Recent studies warn that kidney failure patients should not have high blood counts, noting that a group of patients with high blood counts in general carried a higher risk than patients with lower blood counts.  But my experience with one of my patients shows how patient-centered care sometimes should deviate from guideline-advised care. I have a 52-year-old patient who is in kidney failure. When his blood count is less than 36 percent, he feels tired and washed out and experiences chest pain. When EPO raises his blood count to 38 percent, he feels like a healthy man; he functions better and feels more productive.  The differences are so prominent to him that he tells me what his blood count is before I have a chance to measure it.  For this particular patient, a higher blood count is what he needs in order to function normally. My patient knows that the recent studies warn about the long-term side effects of these higher blood counts, but he also knows he needs these levels to function normally. His choice and mine for enough EPO to maintain higher blood counts is the right choice.
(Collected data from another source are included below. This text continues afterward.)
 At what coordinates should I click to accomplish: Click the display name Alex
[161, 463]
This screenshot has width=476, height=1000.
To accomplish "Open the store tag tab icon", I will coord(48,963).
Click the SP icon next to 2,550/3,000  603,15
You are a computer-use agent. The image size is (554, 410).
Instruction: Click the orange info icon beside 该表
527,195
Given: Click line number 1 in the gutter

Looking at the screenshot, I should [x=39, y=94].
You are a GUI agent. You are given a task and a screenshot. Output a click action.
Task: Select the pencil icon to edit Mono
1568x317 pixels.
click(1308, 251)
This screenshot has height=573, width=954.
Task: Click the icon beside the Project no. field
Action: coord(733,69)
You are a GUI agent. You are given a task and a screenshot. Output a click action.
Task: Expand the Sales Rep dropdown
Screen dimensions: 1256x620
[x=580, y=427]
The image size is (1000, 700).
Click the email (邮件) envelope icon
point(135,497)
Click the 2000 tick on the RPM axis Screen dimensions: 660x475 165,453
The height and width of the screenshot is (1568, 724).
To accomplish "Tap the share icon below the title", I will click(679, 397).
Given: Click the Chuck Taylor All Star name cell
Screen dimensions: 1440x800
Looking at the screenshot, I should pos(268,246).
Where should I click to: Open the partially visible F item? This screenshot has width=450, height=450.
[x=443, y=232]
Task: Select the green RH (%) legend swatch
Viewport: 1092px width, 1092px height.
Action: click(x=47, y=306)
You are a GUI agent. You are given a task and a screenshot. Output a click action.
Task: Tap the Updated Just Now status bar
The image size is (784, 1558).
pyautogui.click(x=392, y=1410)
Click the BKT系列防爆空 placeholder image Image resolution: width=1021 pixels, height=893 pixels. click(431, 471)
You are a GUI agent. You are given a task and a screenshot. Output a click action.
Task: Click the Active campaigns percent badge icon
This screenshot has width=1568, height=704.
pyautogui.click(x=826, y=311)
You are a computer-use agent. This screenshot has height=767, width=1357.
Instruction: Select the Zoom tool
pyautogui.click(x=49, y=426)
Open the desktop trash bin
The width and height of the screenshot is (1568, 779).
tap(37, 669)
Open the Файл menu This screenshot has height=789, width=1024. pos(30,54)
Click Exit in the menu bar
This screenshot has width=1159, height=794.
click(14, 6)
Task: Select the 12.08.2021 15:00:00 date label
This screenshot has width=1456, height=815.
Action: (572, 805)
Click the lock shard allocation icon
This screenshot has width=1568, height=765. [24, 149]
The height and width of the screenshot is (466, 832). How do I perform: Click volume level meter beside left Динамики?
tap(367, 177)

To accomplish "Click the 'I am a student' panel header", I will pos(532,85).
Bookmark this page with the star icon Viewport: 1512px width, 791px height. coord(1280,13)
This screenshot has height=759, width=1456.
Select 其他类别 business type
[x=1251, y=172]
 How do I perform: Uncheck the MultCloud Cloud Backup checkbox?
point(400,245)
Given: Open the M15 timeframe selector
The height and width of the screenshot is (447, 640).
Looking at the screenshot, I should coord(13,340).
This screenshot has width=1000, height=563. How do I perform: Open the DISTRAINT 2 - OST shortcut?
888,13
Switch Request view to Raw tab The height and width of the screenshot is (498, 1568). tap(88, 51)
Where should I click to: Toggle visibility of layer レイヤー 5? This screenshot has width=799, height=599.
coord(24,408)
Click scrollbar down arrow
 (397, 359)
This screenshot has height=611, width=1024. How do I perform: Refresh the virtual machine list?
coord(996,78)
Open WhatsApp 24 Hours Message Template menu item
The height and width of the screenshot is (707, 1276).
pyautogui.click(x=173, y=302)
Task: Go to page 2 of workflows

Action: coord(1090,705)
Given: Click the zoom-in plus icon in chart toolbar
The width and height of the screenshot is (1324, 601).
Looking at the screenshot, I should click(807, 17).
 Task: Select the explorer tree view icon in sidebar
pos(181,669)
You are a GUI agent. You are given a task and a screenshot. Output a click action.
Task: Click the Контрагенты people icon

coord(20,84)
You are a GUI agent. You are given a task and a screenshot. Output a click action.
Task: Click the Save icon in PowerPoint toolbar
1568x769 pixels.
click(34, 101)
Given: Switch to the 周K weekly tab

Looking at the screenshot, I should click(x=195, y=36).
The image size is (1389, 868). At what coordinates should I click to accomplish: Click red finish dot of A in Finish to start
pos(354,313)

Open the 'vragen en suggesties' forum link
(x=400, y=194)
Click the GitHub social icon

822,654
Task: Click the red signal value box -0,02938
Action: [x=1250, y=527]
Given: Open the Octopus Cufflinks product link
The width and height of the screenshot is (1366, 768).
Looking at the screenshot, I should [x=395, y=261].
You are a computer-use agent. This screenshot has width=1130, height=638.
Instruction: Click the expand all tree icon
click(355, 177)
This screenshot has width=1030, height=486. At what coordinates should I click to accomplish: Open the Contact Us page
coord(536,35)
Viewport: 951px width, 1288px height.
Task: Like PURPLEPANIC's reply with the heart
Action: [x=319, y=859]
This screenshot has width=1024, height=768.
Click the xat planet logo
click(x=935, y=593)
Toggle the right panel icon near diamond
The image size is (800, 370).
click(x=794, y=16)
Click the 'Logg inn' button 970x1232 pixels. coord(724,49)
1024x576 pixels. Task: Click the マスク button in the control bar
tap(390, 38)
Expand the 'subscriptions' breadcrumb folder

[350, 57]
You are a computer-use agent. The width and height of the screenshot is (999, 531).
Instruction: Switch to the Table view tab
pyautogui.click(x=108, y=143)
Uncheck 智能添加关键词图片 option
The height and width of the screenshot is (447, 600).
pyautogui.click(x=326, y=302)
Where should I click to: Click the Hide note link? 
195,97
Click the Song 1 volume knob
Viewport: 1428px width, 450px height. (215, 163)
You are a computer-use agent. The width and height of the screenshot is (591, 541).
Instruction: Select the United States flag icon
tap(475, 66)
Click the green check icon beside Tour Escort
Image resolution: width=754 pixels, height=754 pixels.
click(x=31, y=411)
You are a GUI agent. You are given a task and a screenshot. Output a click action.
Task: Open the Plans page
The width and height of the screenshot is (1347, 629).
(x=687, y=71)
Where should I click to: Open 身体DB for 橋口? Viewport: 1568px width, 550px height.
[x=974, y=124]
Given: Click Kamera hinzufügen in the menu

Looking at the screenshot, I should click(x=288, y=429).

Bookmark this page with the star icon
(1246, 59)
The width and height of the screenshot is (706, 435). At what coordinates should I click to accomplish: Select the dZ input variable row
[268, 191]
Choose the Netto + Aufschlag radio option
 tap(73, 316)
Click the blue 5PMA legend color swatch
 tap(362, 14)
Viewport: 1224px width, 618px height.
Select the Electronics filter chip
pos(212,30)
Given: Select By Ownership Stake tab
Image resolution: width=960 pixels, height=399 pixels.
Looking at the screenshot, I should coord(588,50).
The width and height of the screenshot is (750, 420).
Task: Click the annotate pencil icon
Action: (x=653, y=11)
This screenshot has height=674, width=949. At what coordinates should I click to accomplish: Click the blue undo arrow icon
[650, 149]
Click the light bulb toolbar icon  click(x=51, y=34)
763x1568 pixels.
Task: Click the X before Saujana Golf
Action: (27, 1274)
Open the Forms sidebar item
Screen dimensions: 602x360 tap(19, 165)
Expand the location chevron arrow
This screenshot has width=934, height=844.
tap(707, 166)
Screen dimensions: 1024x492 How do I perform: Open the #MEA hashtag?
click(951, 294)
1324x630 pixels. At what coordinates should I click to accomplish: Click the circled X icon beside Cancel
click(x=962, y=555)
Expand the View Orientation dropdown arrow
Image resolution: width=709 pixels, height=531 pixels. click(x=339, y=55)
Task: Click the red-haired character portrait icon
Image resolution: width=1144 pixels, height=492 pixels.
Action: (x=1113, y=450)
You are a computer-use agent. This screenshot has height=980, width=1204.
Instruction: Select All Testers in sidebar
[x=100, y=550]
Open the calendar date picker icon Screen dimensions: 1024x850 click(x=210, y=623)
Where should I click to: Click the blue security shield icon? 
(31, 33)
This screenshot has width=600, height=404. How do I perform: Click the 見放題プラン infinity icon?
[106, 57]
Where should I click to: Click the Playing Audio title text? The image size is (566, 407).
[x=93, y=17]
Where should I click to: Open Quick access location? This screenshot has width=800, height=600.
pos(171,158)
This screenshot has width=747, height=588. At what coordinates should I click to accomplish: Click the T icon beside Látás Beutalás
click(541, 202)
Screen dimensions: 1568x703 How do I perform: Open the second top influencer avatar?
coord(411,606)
RPA believes that in the recent discourse on national coverage of EPO, the critical issue of variability of individual patient response to EPO dose has been understated.  As we have noted in correspondence to CMS, attempts to assess or quantify individual sensitivities (i.e. responsiveness) to EPO at a narrow level have not been successful.  Therefore, there is no single, predictable response to a given dose of EPO, a fact that accounts for the wide range in individual responses to treatment.  As a result, in the aggregate it is physiologically not rational to tailor a normal distribution of patient responses to a payment limit: such a paradigm cannot be successful in delivering optimal treatment with sophisticated agents to complicated patients.  Payment limits structured in this fashion place emphasis on the wrong arm of therapy: emphasis should be placed rather on reducing the number of patients with low hematocrits/hemoglobins (<30%/10 gm/dL).  At the same time, Medicare coverage policy should strive to maintain levels in all patients >11 gm/dL, given the ample data disclosing the adverse short and long-term effects to patients with persistent anemia.  Simply put, overemphasis on monitoring patients at the upper end of the range should not create problems for patients at the lower end, and RPA believes that the current CMS EPO Monitoring Policy strives to avoid such problems in the broad Medicare ESRD beneficiary population. 

 

Misperceptions Regarding EPO Reimbursement

Finally, RPA would also like to take this opportunity to dispel some common misperceptions regarding reimbursement for erythropoietin.  There have been articles in both the mainstream and medical trade press implying that nephrologists have a financial incentive to prescribe higher doses of erythropoietin to ESRD patients.  This is simply not true.  Nephrologists prescribe EPO based on their clinical judgment of what will optimize the individual patient’s hemoglobin level.  Moreover, it is the dialysis facility that receives reimbursement for EPO prescribed to ESRD patients, not the nephrologist.  Any inference that the nephrologist will personally benefit from prescribing higher doses of EPO, or any drug, to ESRD patients is flat wrong. 

Conclusion

In conclusion, RPA supports the use of clinical practice guidelines in the development of protocols enhancing the delivery of high quality patient care, but believes they must be considered in the context of the physician’s clinical judgment.  RPA believes that physician prescribing autonomy must be maintained, and that the variability in ESRD patient hemoglobin levels must be taken into account in the development of national coverage policy for EPO.

As always, RPA stands ready to serve as a resource as the Committee works to ensure the best possible health outcomes and quality of life for Medicare beneficiaries with ESRD.